## Task list
1 – Translate this sentence from the Kubernetes pod notes below into Spanish: "A pod can contain multiple containers, but they share fate."
2 – Pick up the Kubernetes pod notes below after their final sentence and keep writing.

[[ Quoted passage, beginning ]]

Kubernetes pod phase is a coarse summary:

Phase	Meaning
`Pending`	Pod accepted, but one or more containers are not running yet. This includes scheduling and image pull time.
`Running`	Pod bound to a node and at least one primary container is running or starting/restarting.
`Succeeded`	All containers terminated successfully and will not restart.
`Failed`	All containers terminated and at least one failed.
`Unknown`	Node/pod state cannot be obtained.

Production diagnosis usually needs more detail:

pod conditions;
container states;
container waiting reasons;
events;
owner references;
node status;
probes;
logs;
rollout status.

A pod can be Running but not Ready. That distinction matters.

2.3 Pod Conditions

Common conditions include:

Condition	Operational Meaning
`PodScheduled`	Scheduler has assigned the pod to a node.
`Initialized`	Init containers completed.
`ContainersReady`	All containers are ready.
`Ready`	Pod is ready to serve traffic.
`PodReadyToStartContainers`	Pod sandbox/network setup is ready in newer Kubernetes versions.

When debugging, look for the first condition that is false and ask why.

kubectl get pod <pod-name> -o wide
kubectl describe pod <pod-name>
kubectl get pod <pod-name> -o jsonpath='{.status.conditions}'

2.4 Container States Inside a Pod

Each container can be:

State	Meaning
`Waiting`	Not running yet. Look at reason/message.
`Running`	Process is running.
`Terminated`	Process exited. Look at reason, exit code, started/finished time.

Important waiting reasons:

Reason	Usual Layer
`ImagePullBackOff`	Registry, image name, auth, network, architecture
`CrashLoopBackOff`	Application process, config, secret, command, runtime dependency
`CreateContainerConfigError`	Invalid config reference, secret/configmap issue
`ContainerCreating`	Image pull, volume attach/mount, CNI setup
`ErrImagePull`	Image pull failed before backoff

3. Multi-Container Pods

A pod can contain multiple containers, but they share fate. If the pod is deleted, all containers go away.

Use multi-container pods only when containers are tightly coupled.

Good cases:

service mesh sidecar;
local proxy sidecar;
log/telemetry sidecar for legacy systems;
init container preparing config;
sidecar reloading certificates;
local helper that must share network namespace.

Bad cases:

API + worker just because they are in the same repository;
admin UI + API + scheduler;
multiple services that need independent scaling;
unrelated daemons hidden in one pod;
database + application in the same pod for production.

Senior rule:

Put containers in the same pod only when they need the same lifecycle, same node, and close local coordination.

4. Init Containers

Init containers run before app containers. They must complete successfully before the app starts.

Use cases:

wait for dependency readiness in limited cases;
render configuration from templates;
fetch certificates or bootstrap files;
run schema compatibility checks;
prepare permissions on mounted volume;
block startup until preconditions are met.

[[ Quoted passage, end ]]
[[ Supplied entries, beginning ]]

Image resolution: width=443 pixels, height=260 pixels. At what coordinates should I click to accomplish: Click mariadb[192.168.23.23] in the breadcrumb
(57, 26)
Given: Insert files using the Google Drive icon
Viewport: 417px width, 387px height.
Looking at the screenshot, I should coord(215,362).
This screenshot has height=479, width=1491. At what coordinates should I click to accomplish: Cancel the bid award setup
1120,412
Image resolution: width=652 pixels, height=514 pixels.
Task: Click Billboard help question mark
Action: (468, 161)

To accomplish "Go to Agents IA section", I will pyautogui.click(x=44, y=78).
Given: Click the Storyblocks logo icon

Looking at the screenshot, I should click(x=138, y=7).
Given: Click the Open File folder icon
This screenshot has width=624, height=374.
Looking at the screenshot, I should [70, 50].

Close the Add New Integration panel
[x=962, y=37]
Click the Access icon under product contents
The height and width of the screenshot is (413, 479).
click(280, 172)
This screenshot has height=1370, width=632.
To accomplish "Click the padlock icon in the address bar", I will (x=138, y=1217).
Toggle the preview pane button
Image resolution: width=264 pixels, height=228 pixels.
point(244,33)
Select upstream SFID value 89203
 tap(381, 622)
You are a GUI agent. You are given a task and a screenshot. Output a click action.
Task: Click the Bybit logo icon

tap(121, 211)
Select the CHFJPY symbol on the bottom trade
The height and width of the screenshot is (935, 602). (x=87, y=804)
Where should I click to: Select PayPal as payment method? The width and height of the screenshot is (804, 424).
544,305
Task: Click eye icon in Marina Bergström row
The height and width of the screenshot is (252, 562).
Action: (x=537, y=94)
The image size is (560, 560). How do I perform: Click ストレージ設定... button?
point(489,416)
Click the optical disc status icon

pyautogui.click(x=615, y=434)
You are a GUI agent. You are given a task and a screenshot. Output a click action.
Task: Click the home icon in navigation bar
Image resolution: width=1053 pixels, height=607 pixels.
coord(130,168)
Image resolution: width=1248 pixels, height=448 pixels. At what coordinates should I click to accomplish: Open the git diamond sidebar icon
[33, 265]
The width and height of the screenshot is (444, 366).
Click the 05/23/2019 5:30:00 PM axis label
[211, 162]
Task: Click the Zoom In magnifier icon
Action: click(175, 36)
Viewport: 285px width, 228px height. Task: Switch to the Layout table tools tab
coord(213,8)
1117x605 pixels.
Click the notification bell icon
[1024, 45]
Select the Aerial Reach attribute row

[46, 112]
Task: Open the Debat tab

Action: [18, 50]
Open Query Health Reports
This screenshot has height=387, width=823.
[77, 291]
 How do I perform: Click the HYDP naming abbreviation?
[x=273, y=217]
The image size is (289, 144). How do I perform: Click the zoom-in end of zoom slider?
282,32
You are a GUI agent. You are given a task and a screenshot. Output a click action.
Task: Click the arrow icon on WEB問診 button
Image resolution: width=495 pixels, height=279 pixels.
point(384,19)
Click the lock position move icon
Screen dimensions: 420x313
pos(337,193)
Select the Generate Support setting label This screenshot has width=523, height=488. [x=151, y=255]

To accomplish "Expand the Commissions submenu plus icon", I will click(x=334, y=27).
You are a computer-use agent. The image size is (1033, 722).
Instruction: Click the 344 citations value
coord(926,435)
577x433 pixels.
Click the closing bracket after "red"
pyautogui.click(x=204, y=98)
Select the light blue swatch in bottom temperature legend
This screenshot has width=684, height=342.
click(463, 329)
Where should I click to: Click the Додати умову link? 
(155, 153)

[[ Supplied entries, end ]]

## Responses
1 – Un pod puede contener varios contenedores, pero comparten el mismo destino.

2 –
Example:

initContainers:
  - name: render-config
    image: registry.example.com/config-renderer@sha256:REPLACE_ME
    command: ["/bin/render"]
    args:
      - "--input=/config-template/app.yaml"
      - "--output=/generated/app.yaml"
    volumeMounts:
      - name: generated-config
        mountPath: /generated

Be careful with init containers that wait for dependencies forever. They can hide architectural coupling and create stuck rollouts.

5. ReplicaSet: The Replica Count Controller

A ReplicaSet ensures that a specified number of pod replicas are running for a given pod template and selector.

You rarely create ReplicaSets directly in production. Deployments create and manage them.

5.1 Selector Is Critical

A ReplicaSet uses a selector to identify pods it owns or should manage.

selector:
  matchLabels:
    app.kubernetes.io/name: payment-api

The selector must match the pod template labels:

template:
  metadata:
    labels:
      app.kubernetes.io/name: payment-api

If selectors are wrong, controllers may fail to create pods, fail to adopt pods, or accidentally select pods they should not control.

5.2 ReplicaSet Is Not a Rollout Tool

ReplicaSets can maintain replica count. They do not perform rolling updates by themselves in the way Deployments do.

Use Deployments for controlled stateless application updates.

6. Deployment: The Rollout Controller

A Deployment manages declarative updates for Pods and ReplicaSets.

A Deployment object contains:

desired replica count;
pod template;
selector;
rollout strategy;
revision history;
progress deadline;
status conditions.

The pod template is the versioned payload. When the template changes, the Deployment creates a new ReplicaSet.

Fields that change the pod template include:

container image;
environment variables;
volume mounts;
labels under spec.template.metadata.labels;
annotations under spec.template.metadata.annotations;
probes;
resources;
security context;
command/args;
service account;
volumes.

Fields outside the pod template may not trigger a new rollout.

6.1 Deployment Ownership Chain

You can inspect this:

kubectl get deployment payment-api
kubectl get rs -l app.kubernetes.io/name=payment-api
kubectl get pods -l app.kubernetes.io/name=payment-api
kubectl describe deployment payment-api

7. Deployment Manifest Baseline

This example focuses on Deployment mechanics. Later parts will improve networking, security, policy, cloud identity, autoscaling, and observability.

apiVersion: apps/v1
kind: Deployment
metadata:
  name: payment-api
  labels:
    app.kubernetes.io/name: payment-api
    app.kubernetes.io/component: api
    app.kubernetes.io/part-of: payments
spec:
  replicas: 4
  revisionHistoryLimit: 5
  progressDeadlineSeconds: 300
  minReadySeconds: 10
  strategy:
    type: RollingUpdate
    rollingUpdate:
      maxSurge: 1
      maxUnavailable: 0
  selector:
    matchLabels:
      app.kubernetes.io/name: payment-api
  template:
    metadata:
      labels:
        app.kubernetes.io/name: payment-api
        app.kubernetes.io/component: api
        app.kubernetes.io/part-of: payments
      annotations:
        prometheus.io/scrape: "true"
        prometheus.io/port: "8080"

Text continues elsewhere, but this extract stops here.